What Participating in the Space Economy Actually Requires
The global context makes Bangladesh's choices concrete. The space launch services market, valued at $14.67 billion in 2024, is projected to grow to $78.02 billion by 2035. Earth observation data is being embedded into agriculture, insurance, logistics, climate compliance, and financial services across markets that Bangladesh participates in as an exporter, borrower, and climate-vulnerable economy. Countries that have built the institutional capacity to access, process, and use satellite data are already gaining systematic advantages in risk assessment, supply chain management, and environmental governance over those that have not.

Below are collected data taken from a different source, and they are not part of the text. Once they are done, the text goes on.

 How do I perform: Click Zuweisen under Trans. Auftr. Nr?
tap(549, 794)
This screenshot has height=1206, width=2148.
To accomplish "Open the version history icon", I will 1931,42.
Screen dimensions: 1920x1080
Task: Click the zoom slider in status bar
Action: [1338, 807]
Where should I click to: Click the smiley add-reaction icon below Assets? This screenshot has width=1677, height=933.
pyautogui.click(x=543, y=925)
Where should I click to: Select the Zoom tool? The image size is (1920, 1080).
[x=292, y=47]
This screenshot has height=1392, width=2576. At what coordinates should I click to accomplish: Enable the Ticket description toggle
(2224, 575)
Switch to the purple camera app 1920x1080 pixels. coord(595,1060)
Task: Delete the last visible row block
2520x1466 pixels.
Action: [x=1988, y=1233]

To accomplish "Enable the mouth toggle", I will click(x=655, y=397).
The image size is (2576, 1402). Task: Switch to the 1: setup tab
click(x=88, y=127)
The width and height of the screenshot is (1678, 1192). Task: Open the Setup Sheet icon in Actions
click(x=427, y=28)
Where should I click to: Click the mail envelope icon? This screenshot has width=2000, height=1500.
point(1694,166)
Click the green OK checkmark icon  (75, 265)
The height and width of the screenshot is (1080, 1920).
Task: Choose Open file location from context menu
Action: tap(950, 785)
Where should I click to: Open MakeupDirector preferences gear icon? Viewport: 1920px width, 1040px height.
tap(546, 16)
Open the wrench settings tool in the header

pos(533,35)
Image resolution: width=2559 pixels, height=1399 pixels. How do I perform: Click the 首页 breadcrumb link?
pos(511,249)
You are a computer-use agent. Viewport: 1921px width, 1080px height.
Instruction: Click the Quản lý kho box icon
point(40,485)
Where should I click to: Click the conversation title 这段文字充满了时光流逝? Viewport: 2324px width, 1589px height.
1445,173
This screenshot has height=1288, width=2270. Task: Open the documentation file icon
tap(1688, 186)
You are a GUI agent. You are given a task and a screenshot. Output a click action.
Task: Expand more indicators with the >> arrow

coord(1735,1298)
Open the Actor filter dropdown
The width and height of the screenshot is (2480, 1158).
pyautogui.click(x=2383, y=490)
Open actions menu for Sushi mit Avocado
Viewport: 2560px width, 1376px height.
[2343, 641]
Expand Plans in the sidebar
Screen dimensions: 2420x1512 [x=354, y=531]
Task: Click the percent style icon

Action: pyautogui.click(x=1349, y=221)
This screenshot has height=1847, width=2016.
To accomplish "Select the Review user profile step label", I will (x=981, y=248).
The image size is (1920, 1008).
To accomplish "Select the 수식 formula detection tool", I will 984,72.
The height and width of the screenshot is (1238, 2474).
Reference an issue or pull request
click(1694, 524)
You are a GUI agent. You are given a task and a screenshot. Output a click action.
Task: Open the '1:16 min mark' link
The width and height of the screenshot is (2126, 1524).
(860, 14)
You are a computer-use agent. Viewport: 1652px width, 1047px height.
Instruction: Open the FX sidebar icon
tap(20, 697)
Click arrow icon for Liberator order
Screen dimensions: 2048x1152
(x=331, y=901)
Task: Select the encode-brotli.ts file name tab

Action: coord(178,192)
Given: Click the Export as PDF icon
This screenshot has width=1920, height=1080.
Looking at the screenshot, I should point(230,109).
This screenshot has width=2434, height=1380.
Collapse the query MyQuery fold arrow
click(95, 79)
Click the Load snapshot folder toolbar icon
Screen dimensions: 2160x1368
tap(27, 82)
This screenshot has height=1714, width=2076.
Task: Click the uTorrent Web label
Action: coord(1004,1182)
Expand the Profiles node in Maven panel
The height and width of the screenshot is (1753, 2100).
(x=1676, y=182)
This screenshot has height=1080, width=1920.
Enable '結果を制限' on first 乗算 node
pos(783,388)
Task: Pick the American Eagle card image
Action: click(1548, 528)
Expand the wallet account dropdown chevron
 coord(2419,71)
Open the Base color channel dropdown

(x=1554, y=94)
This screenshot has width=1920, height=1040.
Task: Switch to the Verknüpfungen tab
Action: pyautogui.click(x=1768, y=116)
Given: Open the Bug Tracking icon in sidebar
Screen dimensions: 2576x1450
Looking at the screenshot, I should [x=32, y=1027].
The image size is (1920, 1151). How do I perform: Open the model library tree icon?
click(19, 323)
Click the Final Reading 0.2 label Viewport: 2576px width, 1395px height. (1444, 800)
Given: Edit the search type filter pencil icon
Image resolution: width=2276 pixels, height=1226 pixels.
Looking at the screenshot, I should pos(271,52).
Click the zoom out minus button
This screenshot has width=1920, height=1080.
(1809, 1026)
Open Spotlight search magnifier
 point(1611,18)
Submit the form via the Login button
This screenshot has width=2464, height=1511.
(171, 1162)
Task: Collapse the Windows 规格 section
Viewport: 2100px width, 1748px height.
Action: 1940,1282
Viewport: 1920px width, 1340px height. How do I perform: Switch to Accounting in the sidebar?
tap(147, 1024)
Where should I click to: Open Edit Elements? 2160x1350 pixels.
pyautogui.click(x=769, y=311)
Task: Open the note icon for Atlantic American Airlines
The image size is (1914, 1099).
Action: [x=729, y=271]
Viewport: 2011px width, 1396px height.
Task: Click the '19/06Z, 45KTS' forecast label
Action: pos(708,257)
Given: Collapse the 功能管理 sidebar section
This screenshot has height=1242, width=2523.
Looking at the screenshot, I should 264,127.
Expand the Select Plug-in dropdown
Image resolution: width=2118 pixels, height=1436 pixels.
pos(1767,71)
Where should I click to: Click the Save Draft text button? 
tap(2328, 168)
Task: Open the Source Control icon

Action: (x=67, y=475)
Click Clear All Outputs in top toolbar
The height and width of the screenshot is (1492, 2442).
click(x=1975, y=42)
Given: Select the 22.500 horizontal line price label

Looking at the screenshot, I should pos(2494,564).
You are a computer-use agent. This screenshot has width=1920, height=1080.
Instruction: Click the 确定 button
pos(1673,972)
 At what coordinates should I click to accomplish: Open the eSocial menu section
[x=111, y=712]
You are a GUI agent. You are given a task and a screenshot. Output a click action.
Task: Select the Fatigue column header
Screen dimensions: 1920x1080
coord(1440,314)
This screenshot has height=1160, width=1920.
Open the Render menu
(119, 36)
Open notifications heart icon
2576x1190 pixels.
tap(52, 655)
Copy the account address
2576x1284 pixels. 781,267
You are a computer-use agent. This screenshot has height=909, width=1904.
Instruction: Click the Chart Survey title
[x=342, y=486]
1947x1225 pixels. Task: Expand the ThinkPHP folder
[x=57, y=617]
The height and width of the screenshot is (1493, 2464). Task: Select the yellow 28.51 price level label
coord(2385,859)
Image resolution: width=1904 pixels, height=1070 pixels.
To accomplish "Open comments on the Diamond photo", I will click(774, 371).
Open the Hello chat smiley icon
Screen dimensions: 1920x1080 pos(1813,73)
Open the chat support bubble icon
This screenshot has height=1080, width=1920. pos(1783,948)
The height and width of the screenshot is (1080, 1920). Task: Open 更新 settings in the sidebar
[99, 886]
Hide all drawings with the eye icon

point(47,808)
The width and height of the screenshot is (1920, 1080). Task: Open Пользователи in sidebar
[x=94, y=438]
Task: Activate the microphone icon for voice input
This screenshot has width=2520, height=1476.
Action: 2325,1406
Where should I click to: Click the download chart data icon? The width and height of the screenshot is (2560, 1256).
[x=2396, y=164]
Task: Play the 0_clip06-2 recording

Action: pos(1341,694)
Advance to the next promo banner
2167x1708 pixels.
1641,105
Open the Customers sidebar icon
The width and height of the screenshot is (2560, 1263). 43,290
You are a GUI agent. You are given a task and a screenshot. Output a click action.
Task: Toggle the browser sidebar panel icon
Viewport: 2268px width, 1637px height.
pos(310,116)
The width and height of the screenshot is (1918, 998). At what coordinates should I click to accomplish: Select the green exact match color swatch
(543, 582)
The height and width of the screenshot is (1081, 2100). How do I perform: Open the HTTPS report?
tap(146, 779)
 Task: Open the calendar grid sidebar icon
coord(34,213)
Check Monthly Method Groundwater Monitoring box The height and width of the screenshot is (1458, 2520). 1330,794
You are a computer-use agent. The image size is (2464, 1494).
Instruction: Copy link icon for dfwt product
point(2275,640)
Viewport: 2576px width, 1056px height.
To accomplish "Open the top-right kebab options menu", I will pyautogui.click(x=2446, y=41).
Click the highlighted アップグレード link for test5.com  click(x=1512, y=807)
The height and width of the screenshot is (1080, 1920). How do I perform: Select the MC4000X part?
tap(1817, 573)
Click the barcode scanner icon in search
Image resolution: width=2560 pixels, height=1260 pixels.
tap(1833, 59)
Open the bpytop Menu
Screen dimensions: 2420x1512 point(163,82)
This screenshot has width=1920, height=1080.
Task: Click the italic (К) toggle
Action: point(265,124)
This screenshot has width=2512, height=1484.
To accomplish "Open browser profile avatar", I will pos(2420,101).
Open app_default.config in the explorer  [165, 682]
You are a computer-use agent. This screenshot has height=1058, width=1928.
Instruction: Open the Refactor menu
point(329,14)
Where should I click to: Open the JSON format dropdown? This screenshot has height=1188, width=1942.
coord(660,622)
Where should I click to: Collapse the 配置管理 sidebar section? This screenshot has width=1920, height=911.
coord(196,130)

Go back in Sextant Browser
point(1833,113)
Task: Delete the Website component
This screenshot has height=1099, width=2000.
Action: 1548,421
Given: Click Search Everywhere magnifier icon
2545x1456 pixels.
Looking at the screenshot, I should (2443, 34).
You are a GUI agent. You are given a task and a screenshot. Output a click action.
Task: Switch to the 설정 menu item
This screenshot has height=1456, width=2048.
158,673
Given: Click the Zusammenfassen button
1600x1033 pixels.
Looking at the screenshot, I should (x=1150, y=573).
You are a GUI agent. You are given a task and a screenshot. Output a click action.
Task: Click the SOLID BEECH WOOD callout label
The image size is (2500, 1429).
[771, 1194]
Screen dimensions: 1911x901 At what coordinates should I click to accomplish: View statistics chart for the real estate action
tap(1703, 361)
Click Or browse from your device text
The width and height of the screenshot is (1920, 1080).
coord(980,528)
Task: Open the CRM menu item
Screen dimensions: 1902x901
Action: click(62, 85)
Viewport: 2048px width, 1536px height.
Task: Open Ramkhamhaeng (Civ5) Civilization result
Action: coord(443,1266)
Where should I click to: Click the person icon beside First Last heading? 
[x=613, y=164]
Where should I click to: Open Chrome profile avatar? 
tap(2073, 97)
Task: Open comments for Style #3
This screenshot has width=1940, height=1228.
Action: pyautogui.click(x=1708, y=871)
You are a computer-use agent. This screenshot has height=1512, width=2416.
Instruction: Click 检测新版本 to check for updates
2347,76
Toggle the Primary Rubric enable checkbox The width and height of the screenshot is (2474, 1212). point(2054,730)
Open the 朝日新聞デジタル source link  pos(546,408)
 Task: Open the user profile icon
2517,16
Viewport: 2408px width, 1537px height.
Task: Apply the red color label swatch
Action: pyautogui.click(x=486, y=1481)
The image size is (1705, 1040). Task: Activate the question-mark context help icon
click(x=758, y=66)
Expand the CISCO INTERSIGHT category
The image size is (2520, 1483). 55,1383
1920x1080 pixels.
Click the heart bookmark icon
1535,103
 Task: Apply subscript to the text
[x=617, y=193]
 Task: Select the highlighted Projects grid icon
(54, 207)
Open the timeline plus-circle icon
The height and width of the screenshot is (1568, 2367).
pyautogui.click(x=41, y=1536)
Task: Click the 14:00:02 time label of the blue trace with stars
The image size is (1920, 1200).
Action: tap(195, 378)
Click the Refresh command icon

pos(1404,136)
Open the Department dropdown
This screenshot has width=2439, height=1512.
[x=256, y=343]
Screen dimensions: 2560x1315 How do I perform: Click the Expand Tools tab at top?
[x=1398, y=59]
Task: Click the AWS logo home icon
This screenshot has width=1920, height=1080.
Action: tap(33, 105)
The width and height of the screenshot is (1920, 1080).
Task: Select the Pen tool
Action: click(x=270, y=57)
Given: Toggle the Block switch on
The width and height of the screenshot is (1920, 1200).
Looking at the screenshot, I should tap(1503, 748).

Bangladesh's position in this landscape is neither strong nor hopeless. It is a country that built a satellite — imperfectly, expensively, and with significant commercial miscalculation — but built one. It has trained engineers who understand orbital mechanics and ground station operations. It has universities producing engineers who win international space competitions. It has launched Starlink, which, despite the sovereignty questions that The Diplomat and others have raised about data governance and national security implications of foreign private satellite infrastructure, has brought genuine connectivity options to underserved areas in ways that terrestrial infrastructure alone could not. And it is evaluating a second satellite specifically designed for the earth observation applications its geography and climate vulnerability require.
The question for Bangladesh's space policy is not whether to participate in the space economy — the satellite overhead, Starlink's constellation, and the growing market for remote sensing data make non-participation increasingly costly in practical terms. The question is how to build the institutional and policy infrastructure that turns access to space technology into durable national capability, rather than expensive infrastructure dependent on foreign expertise and vulnerable to geopolitical disruption. The engineers in Gazipur know this better than anyone. They spent seven years learning to maintain an object thirty-six thousand kilometres away. The next step is ensuring that knowledge has somewhere to go.